# PyTorch Test Notebook

This notebook aims to provide a very basic testing perspective on Jupyter notebooks with PyTorch installed, in such way that it will execute properly the following PyTorch scripts:

1. PyTorch quickstart for beginners
2. PyTorch tests (basic operations on GPU)

## 1. PyTorch quickstart for beginners
This test aims to use the basic Getting Started tutorial on PyTorch website to check if this installation is working properly:

- Working with data;
- Creating Models;
- Optimizing the Model Parameters;
- Saving Models;
- Loading Models;

The expected output here is a set of the following objects:

- Dataset download;
- Dataloader objects;
- Model object;
- Training epochs;
- Model prediction;

In [1]:
import torch
from torch import nn
from torch.utils.data import DataLoader
from torchvision import datasets
from torchvision.transforms import ToTensor


# 1. Working with data
# ----------------------------------------------------------------------------------------------
# PyTorch offers domain-specific libraries such as TorchText, TorchVision,
# and TorchAudio, all of which include datasets. For this tutorial, we will
# be using a TorchVision dataset.
#
# The torchvision.datasets module contains Dataset objects for many real-world
# vision data like CIFAR, COCO (full list here). In this tutorial, we use the
# FashionMNIST dataset. Every TorchVision Dataset includes two arguments:
# transform and target_transform to modify the samples and labels respectively.

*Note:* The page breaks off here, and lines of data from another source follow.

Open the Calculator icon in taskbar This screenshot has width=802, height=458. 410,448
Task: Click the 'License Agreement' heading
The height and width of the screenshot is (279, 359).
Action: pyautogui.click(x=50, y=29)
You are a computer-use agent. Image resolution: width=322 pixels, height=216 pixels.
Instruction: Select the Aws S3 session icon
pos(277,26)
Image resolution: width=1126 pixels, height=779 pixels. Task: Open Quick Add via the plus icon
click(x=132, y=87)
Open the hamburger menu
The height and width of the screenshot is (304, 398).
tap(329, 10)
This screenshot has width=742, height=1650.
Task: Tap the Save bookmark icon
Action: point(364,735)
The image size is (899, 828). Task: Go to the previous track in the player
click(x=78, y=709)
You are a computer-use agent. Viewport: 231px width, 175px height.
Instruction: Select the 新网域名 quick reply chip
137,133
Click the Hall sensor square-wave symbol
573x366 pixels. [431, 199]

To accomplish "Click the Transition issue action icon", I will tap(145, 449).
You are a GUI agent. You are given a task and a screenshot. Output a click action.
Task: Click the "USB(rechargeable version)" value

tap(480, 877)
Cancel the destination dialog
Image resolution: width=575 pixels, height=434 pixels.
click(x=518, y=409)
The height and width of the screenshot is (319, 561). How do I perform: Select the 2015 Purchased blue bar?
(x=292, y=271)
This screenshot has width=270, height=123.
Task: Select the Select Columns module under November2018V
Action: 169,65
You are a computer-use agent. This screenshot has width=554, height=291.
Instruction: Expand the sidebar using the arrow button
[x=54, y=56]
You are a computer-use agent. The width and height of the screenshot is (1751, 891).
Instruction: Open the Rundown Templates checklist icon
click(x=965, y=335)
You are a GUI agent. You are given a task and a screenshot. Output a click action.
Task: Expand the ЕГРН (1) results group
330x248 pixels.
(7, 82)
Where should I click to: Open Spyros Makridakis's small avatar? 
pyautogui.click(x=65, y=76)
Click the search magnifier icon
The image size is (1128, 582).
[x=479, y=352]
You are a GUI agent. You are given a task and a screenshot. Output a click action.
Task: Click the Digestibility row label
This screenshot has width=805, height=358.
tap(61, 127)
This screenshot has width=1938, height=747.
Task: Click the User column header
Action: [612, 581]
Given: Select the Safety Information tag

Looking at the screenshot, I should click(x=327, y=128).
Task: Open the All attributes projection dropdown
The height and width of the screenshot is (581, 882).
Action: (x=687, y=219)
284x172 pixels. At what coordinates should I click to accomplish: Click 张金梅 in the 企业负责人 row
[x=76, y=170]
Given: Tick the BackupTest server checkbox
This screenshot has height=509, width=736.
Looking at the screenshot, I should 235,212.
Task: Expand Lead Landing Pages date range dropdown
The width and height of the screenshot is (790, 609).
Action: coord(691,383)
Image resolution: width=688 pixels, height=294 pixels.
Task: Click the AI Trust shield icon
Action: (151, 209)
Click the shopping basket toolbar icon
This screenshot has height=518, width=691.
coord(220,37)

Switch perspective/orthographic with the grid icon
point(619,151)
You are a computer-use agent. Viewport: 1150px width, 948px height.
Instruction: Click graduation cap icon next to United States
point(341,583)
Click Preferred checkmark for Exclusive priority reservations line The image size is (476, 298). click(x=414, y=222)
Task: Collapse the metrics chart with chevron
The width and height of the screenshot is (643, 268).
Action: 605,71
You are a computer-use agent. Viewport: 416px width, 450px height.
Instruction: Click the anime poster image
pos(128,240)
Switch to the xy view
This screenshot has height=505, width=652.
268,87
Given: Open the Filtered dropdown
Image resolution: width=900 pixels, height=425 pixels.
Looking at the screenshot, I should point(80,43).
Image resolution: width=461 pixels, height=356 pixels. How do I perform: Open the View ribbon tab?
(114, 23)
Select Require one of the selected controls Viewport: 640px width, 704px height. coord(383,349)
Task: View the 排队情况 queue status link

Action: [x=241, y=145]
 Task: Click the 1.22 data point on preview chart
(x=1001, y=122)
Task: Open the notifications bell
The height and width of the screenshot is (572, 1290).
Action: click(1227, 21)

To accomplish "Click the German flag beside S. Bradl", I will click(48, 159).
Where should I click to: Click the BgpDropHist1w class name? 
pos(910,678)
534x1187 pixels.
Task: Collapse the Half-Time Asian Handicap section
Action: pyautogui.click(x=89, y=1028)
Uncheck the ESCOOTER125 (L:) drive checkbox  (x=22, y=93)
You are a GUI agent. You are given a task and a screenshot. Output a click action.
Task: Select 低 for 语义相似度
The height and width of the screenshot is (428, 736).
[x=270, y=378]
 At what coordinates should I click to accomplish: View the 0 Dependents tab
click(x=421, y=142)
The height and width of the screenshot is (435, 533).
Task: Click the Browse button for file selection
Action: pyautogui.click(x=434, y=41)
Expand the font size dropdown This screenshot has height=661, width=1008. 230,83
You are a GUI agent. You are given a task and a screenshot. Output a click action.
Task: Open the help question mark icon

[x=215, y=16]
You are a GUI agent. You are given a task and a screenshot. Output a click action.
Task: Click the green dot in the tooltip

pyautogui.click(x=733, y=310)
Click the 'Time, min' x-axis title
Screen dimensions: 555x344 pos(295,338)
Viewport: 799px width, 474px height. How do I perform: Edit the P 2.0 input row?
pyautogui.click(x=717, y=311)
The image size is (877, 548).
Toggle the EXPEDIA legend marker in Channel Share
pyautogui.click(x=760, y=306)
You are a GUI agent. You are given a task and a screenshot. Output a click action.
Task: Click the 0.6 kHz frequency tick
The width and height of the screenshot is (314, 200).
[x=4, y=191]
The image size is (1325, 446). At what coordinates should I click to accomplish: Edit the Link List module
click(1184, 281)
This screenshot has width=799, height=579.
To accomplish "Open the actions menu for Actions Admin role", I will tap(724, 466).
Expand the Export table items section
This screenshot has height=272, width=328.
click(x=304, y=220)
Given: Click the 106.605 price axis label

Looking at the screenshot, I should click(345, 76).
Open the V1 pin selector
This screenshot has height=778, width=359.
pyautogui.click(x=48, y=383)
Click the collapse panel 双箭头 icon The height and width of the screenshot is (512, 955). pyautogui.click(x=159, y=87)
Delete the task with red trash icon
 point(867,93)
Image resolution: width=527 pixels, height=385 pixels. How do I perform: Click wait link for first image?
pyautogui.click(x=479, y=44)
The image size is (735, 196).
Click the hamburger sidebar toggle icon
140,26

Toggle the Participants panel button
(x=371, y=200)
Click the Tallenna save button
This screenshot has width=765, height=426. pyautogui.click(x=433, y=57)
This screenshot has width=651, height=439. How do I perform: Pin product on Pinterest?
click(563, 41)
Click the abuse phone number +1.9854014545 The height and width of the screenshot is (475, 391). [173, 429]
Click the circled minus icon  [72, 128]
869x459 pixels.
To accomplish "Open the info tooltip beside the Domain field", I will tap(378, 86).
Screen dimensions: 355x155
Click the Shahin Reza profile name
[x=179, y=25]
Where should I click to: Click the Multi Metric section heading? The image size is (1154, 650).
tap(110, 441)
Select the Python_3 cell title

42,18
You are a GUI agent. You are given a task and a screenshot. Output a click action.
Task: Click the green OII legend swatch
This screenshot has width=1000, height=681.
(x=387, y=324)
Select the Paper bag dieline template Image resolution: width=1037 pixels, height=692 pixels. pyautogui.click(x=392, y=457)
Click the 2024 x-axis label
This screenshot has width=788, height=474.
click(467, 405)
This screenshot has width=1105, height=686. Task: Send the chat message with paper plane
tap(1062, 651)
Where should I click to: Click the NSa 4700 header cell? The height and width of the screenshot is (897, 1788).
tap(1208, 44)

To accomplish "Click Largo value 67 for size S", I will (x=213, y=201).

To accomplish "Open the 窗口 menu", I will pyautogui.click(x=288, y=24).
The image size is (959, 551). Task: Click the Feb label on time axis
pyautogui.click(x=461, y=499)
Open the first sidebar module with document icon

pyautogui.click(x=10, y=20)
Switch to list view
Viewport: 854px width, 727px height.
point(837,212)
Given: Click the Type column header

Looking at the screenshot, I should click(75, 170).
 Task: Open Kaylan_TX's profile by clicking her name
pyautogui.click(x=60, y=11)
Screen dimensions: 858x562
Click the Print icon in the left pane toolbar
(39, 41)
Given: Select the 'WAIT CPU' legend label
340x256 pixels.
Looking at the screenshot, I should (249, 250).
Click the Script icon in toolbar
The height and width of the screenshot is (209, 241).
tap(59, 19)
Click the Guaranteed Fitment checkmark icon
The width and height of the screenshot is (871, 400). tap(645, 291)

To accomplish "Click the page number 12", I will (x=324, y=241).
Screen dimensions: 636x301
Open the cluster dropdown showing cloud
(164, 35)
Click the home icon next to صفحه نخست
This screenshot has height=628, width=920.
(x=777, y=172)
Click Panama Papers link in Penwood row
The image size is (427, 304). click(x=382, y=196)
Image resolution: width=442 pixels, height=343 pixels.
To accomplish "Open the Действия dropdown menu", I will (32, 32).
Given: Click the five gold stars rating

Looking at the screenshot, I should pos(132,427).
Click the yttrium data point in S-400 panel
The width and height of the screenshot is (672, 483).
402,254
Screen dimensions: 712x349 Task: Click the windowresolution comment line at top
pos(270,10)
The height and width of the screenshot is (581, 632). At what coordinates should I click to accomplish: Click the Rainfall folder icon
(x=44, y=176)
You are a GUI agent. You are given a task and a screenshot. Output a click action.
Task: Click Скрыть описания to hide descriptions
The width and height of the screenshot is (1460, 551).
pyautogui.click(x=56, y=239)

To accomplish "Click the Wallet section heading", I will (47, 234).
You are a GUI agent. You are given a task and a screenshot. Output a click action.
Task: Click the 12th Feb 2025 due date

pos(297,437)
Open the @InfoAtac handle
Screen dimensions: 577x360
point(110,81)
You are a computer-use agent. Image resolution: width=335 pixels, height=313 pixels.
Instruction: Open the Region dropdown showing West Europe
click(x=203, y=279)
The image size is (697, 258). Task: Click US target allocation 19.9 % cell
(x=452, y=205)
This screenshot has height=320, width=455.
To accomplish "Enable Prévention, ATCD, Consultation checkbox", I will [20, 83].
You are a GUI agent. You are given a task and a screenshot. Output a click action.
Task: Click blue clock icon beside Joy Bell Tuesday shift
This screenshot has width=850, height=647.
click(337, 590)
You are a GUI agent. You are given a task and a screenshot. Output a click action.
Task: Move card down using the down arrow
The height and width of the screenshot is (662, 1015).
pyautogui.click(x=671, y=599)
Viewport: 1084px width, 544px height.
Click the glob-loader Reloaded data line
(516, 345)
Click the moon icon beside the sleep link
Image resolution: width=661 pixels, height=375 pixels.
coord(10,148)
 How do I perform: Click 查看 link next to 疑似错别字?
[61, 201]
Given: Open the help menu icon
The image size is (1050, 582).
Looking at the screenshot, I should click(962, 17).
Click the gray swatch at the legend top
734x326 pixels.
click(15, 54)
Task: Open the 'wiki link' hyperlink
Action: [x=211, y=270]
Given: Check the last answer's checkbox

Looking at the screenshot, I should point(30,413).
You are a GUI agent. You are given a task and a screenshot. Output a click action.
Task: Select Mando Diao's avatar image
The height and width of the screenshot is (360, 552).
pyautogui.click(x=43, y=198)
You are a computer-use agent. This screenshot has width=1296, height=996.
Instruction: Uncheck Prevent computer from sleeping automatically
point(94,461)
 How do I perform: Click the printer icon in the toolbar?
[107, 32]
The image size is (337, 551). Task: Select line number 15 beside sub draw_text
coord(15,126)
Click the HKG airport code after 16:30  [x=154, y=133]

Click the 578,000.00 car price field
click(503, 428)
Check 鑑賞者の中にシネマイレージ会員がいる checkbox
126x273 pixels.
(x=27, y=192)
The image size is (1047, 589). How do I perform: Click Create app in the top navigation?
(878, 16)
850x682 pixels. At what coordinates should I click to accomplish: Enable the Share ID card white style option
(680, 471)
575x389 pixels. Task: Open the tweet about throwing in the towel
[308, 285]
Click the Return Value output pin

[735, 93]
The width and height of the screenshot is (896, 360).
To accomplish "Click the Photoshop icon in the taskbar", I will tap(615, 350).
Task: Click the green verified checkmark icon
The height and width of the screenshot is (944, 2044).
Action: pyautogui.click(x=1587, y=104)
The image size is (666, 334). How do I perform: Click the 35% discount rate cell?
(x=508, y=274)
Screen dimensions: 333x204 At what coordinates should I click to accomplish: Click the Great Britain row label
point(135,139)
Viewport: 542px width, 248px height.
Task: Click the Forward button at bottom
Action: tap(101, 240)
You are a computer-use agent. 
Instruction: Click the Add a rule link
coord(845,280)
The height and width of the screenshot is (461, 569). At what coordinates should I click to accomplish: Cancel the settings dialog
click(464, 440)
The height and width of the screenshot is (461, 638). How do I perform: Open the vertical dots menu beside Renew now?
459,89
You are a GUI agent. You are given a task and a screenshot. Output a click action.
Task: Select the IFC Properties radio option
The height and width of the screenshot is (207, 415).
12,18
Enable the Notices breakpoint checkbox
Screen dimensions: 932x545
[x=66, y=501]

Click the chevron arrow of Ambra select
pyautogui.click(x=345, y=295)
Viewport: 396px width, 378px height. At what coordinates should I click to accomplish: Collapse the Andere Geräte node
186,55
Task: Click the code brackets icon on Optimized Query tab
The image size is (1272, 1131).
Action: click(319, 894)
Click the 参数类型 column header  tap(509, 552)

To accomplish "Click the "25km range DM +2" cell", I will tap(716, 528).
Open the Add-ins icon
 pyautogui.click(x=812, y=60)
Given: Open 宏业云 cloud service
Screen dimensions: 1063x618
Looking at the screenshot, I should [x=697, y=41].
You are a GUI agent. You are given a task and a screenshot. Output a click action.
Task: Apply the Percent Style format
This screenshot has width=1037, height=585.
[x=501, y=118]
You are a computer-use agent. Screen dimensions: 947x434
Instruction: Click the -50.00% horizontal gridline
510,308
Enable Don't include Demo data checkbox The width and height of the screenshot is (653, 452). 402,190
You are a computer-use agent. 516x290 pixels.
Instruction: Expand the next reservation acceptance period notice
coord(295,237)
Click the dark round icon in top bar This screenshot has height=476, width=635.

# Download training data from open datasets.
training_data = datasets.FashionMNIST(
    root="data",
    train=True,
    download=True,
    transform=ToTensor(),
)

# Download test data from open datasets.
test_data = datasets.FashionMNIST(
    root="data",
    train=False,
    download=True,
    transform=ToTensor(),
)

# We pass the Dataset as an argument to DataLoader. This wraps an iterable over our dataset, and supports automatic batching, sampling,
# shuffling and multiprocess data loading. Here we define a batch size of 64, i.e. each element in the dataloader iterable will return
# a batch of 64 features and labels.

batch_size = 64

# Create data loaders.
train_dataloader = DataLoader(training_data, batch_size=batch_size)
test_dataloader = DataLoader(test_data, batch_size=batch_size)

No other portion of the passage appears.